Thailand Announces Crypto Regulations and Taxes

Thailand Announces  Crypto Regulations and Taxes

It is true that the general concept of cryptocurrencies doesn’t have the space for third-party intermediary – like banks or regulator; there seems to be a global consensus (at least in regulatory and decision-making circles) that fundamental regulatory guidelines are vital. They are meant to help the industry grow, educate participants on scams, and protect investors from any fraud.

Having said that, the number of countries and regulators inching towards the legal frameworks is growing, and the latest example is Thailand. Until Monday, there were speculations that the country may follow the Chinese example and completely ban the cryptocurrencies, token sales, and related business practices. It didn’t happen – a good news for the market.

The regulatory guidelines (The Digital Asset Management Act BE 2561) for cryptocurrencies and initial coin offerings (ICO) went into effect on Monday. They also included a revised tax code – with an addition of crypto taxation. If the sellers of digital tokens do not get registered with the regulator within 90 days; they may face fines, jail, or both. It is pertinent to note that the DAM Act was approved by the Thai cabinet in March, but was held back for amendments.

As per the new rules, both cryptocurrencies and digital tokens (like those issued via ICOs) are considered digital assets. They also include a revision of the “Revenue Code No. 19” in order to tax the cryptocurrency profits at 15 percent.

According to the Finance Minister: It [the decree] was not meant to prohibit cryptocurrencies, initial coin offerings (ICOs) and other digital asset-related transactions, but to protect investors.”

This brings a lot more credibility and legitimacy to the industry and is seen as an important step towards making cryptocurrencies and ICO more appealing for the public and investors. While exact impact of the new regulation is yet to be seen, the general response is positive.

The Role of SEC:

The decree outlines four key duties for the country’s Securities and Exchange Commission (SEC) with regards to regulating the currencies and operators.

  1. To regulate the issuance and offering of cryptocurrencies and digital asset businesses.
  2. To set the fees and requirements for the registration and approval of cryptocurrencies and their operators.
  3. To establish a guideline for dealing with potential issues and their fixes.
  4. To cover those areas not duely covered in details.

The regulation also suggests heavy fines and punishment for the people and organizations who fail to comply with the guidelines.

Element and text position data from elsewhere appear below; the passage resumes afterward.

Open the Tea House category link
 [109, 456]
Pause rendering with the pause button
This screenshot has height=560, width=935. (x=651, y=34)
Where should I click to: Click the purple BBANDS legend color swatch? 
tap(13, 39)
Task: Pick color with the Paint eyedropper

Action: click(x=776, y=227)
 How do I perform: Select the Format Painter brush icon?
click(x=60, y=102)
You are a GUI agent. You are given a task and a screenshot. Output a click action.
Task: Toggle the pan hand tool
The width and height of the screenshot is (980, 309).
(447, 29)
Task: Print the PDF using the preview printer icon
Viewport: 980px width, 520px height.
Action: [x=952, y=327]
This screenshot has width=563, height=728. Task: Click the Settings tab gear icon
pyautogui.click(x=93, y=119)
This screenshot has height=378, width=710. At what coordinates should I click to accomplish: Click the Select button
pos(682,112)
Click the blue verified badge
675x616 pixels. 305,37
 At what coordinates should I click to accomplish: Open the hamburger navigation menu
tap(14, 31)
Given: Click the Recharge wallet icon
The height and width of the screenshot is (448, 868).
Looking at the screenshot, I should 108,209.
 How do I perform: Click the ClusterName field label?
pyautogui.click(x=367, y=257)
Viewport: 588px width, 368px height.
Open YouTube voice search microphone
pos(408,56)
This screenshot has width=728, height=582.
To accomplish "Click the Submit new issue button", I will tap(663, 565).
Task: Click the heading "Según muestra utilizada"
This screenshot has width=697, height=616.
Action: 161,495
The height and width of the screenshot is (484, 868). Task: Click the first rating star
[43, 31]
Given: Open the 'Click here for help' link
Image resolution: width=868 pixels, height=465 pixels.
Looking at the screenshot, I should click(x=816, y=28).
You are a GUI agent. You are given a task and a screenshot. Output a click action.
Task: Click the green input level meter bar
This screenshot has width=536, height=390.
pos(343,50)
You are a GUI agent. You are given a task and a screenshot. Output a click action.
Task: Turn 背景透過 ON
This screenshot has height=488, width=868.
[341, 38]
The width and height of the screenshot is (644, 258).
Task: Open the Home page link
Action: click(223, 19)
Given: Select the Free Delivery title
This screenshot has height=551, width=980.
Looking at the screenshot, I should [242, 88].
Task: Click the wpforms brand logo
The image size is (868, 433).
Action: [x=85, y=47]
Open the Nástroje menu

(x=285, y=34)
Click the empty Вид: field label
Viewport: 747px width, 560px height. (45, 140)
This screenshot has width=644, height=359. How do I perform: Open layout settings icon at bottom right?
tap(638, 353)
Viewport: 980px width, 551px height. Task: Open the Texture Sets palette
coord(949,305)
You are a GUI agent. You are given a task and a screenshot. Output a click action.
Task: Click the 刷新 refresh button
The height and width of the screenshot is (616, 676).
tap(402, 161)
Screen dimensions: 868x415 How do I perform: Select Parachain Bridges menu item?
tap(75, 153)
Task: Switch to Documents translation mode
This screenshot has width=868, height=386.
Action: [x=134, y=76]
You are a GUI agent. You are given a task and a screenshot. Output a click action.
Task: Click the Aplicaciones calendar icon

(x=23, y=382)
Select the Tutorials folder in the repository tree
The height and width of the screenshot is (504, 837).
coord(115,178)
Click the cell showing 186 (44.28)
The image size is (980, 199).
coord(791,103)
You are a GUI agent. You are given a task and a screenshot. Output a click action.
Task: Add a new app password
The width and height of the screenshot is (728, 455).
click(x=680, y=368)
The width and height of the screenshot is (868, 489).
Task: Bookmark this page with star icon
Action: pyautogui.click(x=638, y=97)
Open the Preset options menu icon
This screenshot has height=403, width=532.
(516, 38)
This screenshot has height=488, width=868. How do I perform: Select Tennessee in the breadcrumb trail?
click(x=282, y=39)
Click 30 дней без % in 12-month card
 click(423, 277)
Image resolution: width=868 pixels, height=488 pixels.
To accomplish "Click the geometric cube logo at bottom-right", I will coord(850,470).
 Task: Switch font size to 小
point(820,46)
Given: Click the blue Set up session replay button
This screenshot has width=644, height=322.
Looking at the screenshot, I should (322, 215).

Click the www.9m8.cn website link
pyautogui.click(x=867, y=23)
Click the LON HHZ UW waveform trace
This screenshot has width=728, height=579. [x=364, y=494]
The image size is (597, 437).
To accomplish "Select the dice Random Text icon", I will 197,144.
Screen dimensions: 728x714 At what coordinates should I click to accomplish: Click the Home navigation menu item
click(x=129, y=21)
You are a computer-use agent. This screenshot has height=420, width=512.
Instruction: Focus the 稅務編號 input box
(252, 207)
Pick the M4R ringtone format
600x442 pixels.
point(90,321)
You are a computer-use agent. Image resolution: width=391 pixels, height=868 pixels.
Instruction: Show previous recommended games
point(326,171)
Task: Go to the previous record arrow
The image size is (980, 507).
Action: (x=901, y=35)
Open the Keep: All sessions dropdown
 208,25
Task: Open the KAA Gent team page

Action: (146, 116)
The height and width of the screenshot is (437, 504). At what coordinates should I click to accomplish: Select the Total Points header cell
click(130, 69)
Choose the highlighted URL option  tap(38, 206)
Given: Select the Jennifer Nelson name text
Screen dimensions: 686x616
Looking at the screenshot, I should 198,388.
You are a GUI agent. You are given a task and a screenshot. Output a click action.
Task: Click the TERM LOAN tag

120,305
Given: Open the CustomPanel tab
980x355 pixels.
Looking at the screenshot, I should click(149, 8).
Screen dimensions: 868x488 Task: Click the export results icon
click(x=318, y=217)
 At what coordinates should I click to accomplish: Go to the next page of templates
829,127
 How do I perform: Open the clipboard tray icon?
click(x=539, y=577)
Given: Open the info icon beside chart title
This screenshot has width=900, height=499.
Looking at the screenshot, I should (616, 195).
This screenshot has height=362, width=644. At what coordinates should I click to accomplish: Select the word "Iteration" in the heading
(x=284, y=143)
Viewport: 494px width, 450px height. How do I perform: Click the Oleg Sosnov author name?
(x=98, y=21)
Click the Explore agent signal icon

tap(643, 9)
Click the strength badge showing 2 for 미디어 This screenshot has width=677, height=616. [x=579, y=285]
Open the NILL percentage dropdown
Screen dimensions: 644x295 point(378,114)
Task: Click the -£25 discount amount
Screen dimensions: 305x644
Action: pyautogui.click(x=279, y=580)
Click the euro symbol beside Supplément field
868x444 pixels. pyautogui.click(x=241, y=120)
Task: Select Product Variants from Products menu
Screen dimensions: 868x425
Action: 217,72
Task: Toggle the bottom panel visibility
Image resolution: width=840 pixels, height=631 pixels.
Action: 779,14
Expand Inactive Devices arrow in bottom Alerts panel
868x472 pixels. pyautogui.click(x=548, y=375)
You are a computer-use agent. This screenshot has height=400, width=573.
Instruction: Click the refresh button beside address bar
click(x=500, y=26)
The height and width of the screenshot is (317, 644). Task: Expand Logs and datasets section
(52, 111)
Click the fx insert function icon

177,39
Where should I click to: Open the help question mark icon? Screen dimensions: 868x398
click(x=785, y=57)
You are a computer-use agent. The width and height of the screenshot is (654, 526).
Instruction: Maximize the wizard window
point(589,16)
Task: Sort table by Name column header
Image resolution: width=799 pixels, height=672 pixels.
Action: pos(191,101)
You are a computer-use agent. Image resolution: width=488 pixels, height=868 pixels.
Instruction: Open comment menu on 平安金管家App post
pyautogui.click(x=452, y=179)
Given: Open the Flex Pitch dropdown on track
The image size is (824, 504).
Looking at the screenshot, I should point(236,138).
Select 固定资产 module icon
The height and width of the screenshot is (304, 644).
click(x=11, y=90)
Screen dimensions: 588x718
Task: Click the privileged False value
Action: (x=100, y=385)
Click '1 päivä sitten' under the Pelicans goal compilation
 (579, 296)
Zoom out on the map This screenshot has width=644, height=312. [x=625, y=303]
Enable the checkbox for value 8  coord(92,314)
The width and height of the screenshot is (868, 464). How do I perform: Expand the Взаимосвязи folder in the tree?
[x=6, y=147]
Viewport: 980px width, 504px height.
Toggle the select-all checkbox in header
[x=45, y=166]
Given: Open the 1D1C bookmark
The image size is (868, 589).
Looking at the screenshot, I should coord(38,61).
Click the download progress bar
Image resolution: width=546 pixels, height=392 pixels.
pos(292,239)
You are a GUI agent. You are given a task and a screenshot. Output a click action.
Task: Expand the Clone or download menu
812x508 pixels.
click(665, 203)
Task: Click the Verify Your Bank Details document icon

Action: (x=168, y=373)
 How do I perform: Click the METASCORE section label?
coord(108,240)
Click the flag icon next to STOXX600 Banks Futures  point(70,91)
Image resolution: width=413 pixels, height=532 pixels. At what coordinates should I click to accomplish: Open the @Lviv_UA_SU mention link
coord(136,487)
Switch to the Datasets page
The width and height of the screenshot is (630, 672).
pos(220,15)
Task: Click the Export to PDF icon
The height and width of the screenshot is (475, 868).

According to the publication:

“Sellers of digital tokens unauthorized by the SEC will be fined no more than twice the value of the digital transaction or at least 500,000 baht [~US$15,703]. They could also face a jail term of up to two years.”

In the next stage, the regulator will work with the finance ministry on organic laws requiring registration of all digital asset transactions with the authority. Interestingly, country’s central bank – the Bank of Thailand has recommended banks to wait until the SEC announces detailed regulation about every transaction and asset. Previously, it has banned all crypto-related banking activities and trading.